Due to the variety of lifestyles, the number of people worldwide who are unhappy or disturbed about their sleep has increased in recent years.
Healthcare and medicine both need to know how people sleep in order to find out if they have a sleep disorder. Simple sleep monitoring and a quantitative understanding of each person’s sleep patterns are important.
Professor Hiroki Ueda (also a Riken team leader) and Machiko Katori of the University of Tokyo, as well as Assistant Professor Shoi Shi (RIKEN), used ACCEL, an original machine learning algorithm developed by their research laboratory, to determine sleep and waking states based on arm acceleration.
They converted the acceleration data of approximately 100,000 people in the UK Biobank into sleep data, which was then analyzed in detail.
They discovered that the sleep patterns of these 100,000 people could be divided into 16 different categories in their study, which was published in the Proceedings of the National Academy of Sciences.
The researchers began by looking at arm acceleration data from almost 100,000 people in the UK Biobank. Men and women in their 30s to 60s, mostly from the United Kingdom, were measured for up to seven days using wristband-type accelerometers.
The research team used an algorithm (ACCEL) they made in 2022 to make sleep data for about 100,000 people from the acceleration data.

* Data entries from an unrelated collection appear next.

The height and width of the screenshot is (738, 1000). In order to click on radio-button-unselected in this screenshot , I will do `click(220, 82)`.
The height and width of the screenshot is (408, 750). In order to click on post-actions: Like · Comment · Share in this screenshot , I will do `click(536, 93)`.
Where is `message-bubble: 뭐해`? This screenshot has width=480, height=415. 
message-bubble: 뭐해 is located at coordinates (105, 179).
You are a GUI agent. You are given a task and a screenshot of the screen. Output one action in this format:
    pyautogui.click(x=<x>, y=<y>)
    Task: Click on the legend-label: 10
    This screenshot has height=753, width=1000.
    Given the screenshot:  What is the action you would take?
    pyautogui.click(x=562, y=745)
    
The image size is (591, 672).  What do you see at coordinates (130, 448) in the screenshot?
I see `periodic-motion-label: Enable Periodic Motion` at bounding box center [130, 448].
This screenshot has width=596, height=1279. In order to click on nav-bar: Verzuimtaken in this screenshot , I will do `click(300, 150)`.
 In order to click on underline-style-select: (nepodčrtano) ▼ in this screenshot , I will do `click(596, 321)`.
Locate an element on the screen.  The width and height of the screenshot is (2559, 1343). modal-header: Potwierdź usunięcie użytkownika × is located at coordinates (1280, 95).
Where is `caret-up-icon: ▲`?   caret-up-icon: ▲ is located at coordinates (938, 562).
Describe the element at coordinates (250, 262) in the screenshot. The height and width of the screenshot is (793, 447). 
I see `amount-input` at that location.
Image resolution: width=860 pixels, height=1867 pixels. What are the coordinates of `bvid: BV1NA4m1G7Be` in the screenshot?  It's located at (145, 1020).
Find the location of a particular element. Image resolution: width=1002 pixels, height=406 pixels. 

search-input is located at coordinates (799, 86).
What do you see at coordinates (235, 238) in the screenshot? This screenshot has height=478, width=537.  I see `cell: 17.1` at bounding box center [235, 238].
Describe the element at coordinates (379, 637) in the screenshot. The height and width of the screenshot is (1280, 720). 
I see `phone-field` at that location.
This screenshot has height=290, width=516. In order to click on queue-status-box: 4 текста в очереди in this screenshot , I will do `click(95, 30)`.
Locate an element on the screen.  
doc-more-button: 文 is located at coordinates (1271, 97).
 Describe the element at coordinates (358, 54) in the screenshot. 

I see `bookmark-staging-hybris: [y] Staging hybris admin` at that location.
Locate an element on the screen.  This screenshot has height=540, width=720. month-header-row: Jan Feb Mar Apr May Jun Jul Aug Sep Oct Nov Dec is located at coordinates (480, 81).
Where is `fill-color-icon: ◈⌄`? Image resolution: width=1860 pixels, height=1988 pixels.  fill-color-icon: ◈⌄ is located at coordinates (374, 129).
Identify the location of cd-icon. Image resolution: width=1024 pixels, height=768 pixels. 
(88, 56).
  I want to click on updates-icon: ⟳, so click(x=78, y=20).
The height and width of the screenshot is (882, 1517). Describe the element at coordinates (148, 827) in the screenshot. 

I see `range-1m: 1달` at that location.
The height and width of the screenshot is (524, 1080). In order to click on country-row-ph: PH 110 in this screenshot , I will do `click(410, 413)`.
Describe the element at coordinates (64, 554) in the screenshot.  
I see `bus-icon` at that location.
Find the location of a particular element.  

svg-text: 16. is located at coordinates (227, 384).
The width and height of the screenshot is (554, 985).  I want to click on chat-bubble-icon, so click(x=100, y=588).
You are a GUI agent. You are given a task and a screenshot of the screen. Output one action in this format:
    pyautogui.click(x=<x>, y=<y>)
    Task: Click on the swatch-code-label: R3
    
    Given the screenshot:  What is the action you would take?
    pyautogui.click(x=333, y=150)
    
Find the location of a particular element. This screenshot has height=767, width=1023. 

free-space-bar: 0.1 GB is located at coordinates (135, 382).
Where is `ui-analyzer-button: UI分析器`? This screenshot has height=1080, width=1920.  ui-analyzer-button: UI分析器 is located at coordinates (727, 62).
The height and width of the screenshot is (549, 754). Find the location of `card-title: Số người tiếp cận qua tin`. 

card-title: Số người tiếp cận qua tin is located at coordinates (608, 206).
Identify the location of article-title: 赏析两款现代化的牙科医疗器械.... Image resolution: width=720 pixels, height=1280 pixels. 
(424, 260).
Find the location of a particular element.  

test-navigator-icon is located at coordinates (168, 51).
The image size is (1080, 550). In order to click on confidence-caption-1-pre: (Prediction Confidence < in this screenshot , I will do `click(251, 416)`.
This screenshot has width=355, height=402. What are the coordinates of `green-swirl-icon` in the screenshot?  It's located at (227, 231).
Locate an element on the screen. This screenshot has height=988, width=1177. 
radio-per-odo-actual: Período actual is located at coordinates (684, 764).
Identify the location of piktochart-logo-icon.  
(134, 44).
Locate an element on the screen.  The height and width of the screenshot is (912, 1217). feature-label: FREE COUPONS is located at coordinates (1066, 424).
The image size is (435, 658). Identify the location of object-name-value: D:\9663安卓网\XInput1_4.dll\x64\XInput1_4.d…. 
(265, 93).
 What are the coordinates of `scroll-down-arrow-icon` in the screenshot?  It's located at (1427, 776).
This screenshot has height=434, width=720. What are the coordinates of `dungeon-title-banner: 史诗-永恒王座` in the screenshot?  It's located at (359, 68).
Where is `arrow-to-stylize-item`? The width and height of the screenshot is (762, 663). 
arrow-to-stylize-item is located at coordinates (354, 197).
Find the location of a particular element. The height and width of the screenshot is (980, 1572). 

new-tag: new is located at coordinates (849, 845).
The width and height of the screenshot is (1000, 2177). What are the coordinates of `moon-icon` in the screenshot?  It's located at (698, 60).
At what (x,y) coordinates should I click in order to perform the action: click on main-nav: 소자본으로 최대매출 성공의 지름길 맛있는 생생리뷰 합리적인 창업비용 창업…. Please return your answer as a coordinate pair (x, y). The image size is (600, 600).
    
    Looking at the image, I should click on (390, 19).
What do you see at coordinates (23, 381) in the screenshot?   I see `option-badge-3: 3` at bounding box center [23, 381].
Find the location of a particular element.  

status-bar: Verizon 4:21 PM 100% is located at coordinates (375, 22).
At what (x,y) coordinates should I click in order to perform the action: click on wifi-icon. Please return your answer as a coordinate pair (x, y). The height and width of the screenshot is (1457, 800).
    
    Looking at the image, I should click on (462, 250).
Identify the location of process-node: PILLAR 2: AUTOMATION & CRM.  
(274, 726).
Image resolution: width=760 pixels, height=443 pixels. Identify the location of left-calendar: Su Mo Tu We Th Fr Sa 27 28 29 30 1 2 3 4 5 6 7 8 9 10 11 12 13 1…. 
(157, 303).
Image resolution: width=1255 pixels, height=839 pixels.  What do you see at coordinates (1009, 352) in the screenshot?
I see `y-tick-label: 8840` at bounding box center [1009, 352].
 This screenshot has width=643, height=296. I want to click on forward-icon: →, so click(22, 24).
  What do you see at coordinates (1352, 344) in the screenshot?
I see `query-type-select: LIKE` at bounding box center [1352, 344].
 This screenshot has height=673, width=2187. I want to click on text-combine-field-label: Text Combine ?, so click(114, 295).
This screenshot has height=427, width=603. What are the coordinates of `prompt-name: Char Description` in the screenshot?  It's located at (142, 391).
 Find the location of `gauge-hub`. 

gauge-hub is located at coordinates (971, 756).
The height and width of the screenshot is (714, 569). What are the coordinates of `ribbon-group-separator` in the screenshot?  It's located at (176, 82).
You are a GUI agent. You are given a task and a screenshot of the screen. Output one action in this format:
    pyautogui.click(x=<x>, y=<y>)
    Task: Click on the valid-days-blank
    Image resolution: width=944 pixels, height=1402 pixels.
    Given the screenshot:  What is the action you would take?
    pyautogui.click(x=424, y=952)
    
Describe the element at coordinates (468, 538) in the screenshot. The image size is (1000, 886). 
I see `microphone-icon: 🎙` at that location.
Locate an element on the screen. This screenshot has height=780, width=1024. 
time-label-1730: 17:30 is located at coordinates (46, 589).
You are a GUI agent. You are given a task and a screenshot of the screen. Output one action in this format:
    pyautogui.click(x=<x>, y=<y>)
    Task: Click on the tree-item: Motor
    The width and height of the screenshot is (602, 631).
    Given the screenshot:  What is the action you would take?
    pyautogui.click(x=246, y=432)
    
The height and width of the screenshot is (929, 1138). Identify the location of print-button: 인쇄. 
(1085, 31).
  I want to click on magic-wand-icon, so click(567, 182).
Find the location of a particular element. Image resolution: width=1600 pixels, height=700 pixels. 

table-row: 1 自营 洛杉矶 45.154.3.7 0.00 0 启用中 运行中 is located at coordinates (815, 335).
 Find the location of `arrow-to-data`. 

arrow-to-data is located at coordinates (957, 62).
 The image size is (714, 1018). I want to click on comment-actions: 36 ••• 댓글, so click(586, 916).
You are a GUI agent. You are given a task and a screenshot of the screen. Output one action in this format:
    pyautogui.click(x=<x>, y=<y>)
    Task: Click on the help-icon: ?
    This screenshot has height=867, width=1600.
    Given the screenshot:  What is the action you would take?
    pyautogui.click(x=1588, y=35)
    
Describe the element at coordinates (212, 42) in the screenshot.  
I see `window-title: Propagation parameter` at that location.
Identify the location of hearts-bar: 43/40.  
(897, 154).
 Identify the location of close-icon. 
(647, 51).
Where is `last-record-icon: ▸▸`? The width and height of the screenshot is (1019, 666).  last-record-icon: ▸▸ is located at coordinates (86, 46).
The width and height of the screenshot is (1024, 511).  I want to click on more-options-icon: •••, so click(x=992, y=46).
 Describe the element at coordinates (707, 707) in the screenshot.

The acquired sleep data was translated into 21 sleep indicators, and the sleep patterns were then grouped into eight separate clusters using dimension reduction and clustering methods.
Clusters associated with “social jet lag” and clusters characterized by mid-onset awakenings and deemed insomnia were among them, allowing clusters related to lifestyles and sleep disorders to be extracted.
The research team next concentrated on six of the 21 sleep indicators, including sleep duration and intermediate waking time, which are known to be closely related to sleep disorders, in order to examine sleep patterns associated with sleep disorders in greater depth.
They were able to classify the data into eight clusters by using the same analysis on data where one indicator deviated significantly from general sleep (data in the upper 2.28th percentile or higher in the overall distribution) or data in the lower 2.28th percentile or lower in the overall distribution.
There were morning-type clusters and evening-type clusters among them. They also found a lot of clusters that were linked to insomnia, and they were able to classify seven types of sleep patterns that were linked to insomnia by clustering the whole dataset together.
They discovered the topography of the human sleep phenotype by analyzing sleep on a broad scale. This research has allowed for the quantitative classification of lifestyle clusters such as “social jet lag” and “morning/evening kinds,” which are difficult to establish with short-term PSG measures.
A thorough examination of outliers and classification of sleep patterns found seven insomnia-related clusters. These clusters are made up of new markers that don’t work the same way as traditional methods, and they’re meant to help with the development of new ways to diagnose insomnia and suggest treatment options.